Radio Liberty’s Tajik Service says Abdusamadov was born Hussein Nakhudov, a surname, meaning "pea" in Tajik, that family members said he later shed out of embarrassment. He reportedly spent his early childhood in the village of Selga, in Khatlon province, near Tajikistan’s border with Afghanistan. His father died in 1988 when he was 3 years old.
By the early 1990s, as the newly independent Tajikistan descended into civil war, he and his mother and two brothers had resettled in Dushanbe, which had more than half a million residents.
From the age of 10, Abdusamadov attended what was known as the Presidential Lyceum, a prestigious boarding school with long-standing ties to the government and high education standards. After graduation, in 2002, he enrolled in the international relations program at the Tajik State University of Commerce, where he was elected head of the student council.
According to his mother Gulchehra Shodmonova, around that time she noticed Hussein and another son in the company of a local religious man named Nosirkhoja Ubaidov, also known as Qori Nosir. She blamed Qori Nosir — who authorities would subsequently allege was a recruiter and agent for radical Islamists — for influencing her son and convincing him to drop out of university in 2004.
“After he finished his third year at the university, my son told me, 'I want to have a gap year or change the focus of my studies. I'll go to Russia for work,” Shodmonova told RFE/RL's Tajik Service on August 3, in between extended sessions of questioning by Tajik police and security.
But she said it soon became apparent that Abdusamadov was not working in Russia. “One day he would call me [saying he was calling] from Russia, another time from Dubai, then from Kazakhstan," Shodmonova said.
She told RFE/RL that when she confronted her son about his employment situation, he insisted that he needed to travel. He would stonewall when she asked where she could visit him, even locally during his periodic visits to Dushanbe.
Shodmonova said she initially had no idea that her son might be involved with extremists, but in April, she was summoned to the Interior Ministry and told that authorities were seeking her son in connection with information they had received about his activities abroad.

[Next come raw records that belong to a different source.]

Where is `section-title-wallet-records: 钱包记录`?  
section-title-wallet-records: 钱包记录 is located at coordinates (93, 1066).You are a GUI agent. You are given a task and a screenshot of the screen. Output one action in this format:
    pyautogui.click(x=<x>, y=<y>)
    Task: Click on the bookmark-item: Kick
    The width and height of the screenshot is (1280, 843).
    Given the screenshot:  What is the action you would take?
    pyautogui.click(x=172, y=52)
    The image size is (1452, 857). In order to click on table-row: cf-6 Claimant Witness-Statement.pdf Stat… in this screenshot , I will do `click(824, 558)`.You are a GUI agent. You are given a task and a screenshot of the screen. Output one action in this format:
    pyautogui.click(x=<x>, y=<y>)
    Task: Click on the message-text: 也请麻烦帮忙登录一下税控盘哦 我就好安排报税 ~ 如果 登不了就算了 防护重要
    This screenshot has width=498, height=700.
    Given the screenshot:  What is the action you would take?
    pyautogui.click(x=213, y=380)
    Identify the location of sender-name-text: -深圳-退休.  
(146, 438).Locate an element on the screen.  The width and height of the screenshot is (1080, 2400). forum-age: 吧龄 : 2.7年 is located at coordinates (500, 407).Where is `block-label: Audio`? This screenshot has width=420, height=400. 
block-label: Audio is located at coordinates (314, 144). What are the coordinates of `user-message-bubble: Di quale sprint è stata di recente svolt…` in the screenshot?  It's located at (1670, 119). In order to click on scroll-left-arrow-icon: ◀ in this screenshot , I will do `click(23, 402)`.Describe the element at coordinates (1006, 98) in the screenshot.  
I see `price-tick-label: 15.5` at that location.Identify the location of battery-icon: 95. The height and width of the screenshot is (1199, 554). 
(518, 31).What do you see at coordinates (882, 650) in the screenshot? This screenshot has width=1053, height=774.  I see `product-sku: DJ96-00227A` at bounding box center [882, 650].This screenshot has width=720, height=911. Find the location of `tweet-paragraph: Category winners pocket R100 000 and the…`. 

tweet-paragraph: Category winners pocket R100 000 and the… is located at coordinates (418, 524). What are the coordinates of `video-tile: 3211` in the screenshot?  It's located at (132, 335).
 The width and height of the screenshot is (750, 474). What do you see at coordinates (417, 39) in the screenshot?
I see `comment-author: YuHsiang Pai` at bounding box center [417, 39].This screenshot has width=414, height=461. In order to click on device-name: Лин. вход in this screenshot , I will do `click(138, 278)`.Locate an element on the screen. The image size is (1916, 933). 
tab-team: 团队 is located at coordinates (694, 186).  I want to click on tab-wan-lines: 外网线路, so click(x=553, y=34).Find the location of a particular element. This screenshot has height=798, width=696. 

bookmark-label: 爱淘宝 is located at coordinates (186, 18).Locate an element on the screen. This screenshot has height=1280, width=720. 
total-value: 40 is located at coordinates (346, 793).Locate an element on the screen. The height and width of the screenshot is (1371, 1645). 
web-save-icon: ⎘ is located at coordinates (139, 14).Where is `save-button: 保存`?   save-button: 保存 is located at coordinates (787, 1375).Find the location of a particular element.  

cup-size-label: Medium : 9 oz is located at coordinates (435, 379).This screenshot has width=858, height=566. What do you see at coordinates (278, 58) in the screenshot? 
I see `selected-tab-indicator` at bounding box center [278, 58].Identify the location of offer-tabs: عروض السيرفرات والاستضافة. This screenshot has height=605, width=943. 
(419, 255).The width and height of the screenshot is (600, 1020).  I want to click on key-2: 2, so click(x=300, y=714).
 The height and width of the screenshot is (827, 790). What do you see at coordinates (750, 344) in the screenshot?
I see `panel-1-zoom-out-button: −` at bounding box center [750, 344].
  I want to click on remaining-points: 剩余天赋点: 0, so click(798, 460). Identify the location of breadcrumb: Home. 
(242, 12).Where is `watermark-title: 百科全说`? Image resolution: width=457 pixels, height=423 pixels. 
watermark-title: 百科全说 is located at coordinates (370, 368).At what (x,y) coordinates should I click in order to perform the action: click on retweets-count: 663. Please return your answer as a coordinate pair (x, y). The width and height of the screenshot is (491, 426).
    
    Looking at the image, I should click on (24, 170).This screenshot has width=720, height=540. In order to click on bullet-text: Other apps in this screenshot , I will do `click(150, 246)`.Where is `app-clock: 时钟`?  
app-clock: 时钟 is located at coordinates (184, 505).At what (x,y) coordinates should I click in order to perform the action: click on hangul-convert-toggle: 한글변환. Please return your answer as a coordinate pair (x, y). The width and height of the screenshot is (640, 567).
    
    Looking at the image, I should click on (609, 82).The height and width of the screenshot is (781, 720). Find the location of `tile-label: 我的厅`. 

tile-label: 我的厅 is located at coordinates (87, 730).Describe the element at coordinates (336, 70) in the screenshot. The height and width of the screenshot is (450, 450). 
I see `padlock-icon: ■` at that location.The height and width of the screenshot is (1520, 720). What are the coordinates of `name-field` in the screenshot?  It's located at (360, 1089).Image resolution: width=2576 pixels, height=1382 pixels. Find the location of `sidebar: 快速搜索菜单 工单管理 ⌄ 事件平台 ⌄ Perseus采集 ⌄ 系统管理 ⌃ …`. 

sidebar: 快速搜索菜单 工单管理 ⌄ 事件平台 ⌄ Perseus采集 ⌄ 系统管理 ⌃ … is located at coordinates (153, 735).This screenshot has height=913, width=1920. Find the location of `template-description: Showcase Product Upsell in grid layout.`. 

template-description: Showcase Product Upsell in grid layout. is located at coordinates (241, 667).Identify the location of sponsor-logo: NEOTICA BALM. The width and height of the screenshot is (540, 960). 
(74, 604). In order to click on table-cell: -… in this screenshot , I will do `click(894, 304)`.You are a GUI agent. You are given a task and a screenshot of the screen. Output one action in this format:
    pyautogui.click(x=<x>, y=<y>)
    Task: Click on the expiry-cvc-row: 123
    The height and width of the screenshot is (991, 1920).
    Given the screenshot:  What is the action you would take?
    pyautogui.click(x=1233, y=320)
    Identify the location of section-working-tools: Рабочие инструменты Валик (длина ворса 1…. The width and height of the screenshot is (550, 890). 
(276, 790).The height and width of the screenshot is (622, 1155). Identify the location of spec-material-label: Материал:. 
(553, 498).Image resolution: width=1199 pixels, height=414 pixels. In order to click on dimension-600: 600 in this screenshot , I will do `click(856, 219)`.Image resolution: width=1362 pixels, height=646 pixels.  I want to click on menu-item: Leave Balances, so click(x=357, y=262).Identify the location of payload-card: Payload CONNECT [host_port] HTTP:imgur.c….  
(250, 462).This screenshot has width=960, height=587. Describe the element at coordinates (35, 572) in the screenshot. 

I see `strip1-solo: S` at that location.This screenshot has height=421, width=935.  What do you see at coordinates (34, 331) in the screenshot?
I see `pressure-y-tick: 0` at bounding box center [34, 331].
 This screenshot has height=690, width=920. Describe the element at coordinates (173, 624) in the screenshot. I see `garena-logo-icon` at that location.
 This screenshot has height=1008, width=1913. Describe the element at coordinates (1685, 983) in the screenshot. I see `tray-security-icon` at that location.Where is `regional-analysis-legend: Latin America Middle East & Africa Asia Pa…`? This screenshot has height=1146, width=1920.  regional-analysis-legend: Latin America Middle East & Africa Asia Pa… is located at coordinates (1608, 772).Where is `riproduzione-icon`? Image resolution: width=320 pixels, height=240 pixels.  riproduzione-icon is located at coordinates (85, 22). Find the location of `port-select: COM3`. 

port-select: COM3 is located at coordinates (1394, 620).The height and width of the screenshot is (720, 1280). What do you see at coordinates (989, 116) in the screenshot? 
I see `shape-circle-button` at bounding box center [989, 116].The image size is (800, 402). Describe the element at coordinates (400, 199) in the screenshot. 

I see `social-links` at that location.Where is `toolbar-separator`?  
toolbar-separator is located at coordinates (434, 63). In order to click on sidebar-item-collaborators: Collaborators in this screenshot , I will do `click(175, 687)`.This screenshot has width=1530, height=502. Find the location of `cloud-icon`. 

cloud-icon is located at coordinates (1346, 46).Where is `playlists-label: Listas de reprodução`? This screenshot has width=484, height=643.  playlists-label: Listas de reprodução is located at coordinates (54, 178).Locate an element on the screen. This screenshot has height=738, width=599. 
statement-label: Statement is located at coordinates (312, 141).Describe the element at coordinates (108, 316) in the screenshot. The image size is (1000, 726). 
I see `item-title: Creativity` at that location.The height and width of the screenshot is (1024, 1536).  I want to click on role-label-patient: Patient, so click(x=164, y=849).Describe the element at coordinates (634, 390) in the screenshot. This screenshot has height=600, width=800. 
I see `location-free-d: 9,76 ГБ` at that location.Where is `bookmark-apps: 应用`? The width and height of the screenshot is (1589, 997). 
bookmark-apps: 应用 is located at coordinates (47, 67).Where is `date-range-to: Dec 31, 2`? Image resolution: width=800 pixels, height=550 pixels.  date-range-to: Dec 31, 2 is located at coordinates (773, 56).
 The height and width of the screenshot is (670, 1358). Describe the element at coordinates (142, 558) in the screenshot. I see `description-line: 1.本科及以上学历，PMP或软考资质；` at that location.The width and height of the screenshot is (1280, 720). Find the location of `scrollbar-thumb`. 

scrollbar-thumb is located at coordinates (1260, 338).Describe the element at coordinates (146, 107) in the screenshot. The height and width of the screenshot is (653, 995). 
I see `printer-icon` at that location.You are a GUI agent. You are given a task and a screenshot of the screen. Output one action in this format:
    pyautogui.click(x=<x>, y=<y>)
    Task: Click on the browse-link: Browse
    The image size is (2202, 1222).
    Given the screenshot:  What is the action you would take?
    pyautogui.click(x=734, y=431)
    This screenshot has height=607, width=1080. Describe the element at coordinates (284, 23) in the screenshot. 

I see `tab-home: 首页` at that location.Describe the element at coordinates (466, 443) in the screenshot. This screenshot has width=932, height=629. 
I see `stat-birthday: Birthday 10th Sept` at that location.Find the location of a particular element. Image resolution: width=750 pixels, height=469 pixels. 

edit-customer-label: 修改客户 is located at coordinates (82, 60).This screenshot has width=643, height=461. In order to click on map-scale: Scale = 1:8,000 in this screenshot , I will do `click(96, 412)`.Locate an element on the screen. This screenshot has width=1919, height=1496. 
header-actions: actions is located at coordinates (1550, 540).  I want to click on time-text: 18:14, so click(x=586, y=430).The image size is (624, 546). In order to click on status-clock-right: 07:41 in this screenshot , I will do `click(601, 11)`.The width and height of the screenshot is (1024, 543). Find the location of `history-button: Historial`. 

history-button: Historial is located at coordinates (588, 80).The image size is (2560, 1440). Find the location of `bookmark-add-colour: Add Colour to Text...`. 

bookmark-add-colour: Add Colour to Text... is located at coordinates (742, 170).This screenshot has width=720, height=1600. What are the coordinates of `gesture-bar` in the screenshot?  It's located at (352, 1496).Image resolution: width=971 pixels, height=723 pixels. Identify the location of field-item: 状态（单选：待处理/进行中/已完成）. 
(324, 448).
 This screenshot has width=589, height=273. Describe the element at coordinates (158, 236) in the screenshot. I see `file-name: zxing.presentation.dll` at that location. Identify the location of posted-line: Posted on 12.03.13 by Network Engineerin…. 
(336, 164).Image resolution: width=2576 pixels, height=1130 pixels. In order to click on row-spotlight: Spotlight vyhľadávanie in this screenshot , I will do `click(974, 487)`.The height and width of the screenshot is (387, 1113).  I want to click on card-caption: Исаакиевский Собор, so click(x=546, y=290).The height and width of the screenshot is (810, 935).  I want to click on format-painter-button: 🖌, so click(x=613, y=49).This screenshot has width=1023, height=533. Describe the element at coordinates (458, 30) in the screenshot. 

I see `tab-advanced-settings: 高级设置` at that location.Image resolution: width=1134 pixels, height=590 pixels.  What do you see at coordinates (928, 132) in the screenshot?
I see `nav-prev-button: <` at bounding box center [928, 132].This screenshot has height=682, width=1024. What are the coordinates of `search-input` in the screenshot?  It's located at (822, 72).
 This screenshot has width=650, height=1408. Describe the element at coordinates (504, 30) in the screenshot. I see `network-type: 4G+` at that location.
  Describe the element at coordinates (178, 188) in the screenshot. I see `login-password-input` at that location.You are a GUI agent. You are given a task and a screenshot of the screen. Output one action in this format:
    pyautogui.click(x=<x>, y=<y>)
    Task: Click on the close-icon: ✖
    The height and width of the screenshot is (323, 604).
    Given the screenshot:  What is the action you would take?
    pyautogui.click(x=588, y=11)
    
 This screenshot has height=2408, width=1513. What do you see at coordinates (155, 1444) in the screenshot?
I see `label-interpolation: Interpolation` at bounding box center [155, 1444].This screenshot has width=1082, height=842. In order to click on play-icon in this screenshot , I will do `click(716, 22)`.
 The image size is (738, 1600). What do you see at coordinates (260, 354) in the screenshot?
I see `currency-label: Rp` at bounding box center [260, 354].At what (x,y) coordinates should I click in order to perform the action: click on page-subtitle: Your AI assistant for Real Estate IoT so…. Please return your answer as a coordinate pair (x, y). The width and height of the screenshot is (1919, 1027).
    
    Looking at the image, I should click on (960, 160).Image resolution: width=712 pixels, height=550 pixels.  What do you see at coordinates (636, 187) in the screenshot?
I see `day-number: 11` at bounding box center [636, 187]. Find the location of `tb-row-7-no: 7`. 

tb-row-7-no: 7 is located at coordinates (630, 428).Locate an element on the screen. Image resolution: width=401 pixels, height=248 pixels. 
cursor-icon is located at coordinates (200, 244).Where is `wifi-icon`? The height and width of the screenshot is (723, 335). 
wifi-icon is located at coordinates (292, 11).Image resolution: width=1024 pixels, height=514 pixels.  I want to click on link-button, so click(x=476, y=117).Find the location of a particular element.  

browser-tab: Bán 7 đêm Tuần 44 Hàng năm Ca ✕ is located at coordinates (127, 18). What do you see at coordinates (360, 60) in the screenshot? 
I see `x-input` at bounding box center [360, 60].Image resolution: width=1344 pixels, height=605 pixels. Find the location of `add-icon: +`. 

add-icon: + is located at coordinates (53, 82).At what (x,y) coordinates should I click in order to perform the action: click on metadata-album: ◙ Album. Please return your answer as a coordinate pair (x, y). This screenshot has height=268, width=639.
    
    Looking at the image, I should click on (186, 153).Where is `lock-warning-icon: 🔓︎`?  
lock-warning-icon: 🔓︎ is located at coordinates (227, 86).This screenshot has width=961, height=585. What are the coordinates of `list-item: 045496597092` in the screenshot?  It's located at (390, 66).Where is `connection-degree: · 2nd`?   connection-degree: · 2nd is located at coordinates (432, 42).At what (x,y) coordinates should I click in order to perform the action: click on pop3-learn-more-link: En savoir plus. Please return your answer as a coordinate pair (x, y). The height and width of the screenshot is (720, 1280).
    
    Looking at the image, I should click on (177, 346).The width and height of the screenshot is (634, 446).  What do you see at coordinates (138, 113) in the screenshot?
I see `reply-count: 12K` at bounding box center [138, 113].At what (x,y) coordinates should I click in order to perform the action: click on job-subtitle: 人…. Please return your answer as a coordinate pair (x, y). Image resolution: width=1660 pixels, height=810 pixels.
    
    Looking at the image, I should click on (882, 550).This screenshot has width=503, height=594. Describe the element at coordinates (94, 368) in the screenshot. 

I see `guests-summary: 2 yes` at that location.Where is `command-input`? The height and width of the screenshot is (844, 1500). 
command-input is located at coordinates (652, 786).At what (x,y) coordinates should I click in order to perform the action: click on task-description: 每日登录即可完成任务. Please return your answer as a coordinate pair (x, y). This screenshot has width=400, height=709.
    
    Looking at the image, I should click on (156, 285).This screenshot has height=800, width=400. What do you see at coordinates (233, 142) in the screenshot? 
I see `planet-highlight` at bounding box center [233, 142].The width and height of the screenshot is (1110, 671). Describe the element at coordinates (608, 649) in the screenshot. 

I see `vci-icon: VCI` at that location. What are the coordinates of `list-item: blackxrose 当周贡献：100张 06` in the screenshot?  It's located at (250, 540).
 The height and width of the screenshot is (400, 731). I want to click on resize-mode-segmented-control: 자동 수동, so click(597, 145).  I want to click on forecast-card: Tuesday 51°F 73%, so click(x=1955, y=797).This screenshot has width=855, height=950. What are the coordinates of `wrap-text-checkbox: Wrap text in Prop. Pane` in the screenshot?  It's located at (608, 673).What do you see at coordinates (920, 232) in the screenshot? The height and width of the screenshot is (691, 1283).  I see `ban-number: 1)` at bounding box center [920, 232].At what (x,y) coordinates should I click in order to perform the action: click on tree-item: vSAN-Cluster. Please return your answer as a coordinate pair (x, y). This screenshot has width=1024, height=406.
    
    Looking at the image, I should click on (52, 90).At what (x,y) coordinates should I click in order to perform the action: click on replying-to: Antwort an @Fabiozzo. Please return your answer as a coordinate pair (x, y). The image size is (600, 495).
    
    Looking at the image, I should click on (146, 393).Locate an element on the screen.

She reportedly saw her son one time after that, she said, and tried to convince him to turn himself in voluntarily. But she said he refused, saying authorities would simply arrest him.
Although Tajik authorities identified Abdusamadov as the alleged cell leader behind the July 29 killings of the Westerners, the source close to the investigation told RFE/RL that evidence suggested the 45-year-old Qori Nosir had instructed Abdusamadov to carry out a terrorist attack.
Then, apparently by chance, Abdusamadov and the other attackers drove by the cyclists in their remote region of southern Tajikistan — a potential “soft target” of the kind that the men were hoping for — according to the source.
Qori Nosir approved the plan to attack the foreigners when Abdusamadov contacted him about the idea on July 28 via the WhatsApp messaging application, the Tajik source alleged.
Qori Nosir reportedly said the attack would guarantee attention from international media.
The group stalked the cyclists for a day before ramming a car into them and attacking them with knives and an ax, the investigative source said. Four of the tourists — two Americans, a Swiss, and a Dutchman — were killed and three others were injured.
Of the five men named as attackers, only Abdusamadov is still alive. He was reportedly arrested early on July 30. Officials said the other four were killed when police or security forces tried to apprehend them.
Government officials have blamed the banned Islamic Renascence Party of Tajikistan (IRPT) for the July 29 killings, ignoring or downplaying possible Islamic State (IS) terror group links.
Tajik authorities have cited a confession by Abdusamadov in which he purportedly acknowledged receiving “ideological and military-sabotage training” in 2014-15 in Iran, where he “joined the IRPT extremist group” and met with Qori Nosir, the local cleric whose association with Abdusamadov was also cited by Abdusamadov's mother.
The IRPT leadership denied what it said were “baseless and irrational allegations” that it was involved, calling the accusations “shameless and illogical slander.”
Qori Nosir's whereabouts are unknown.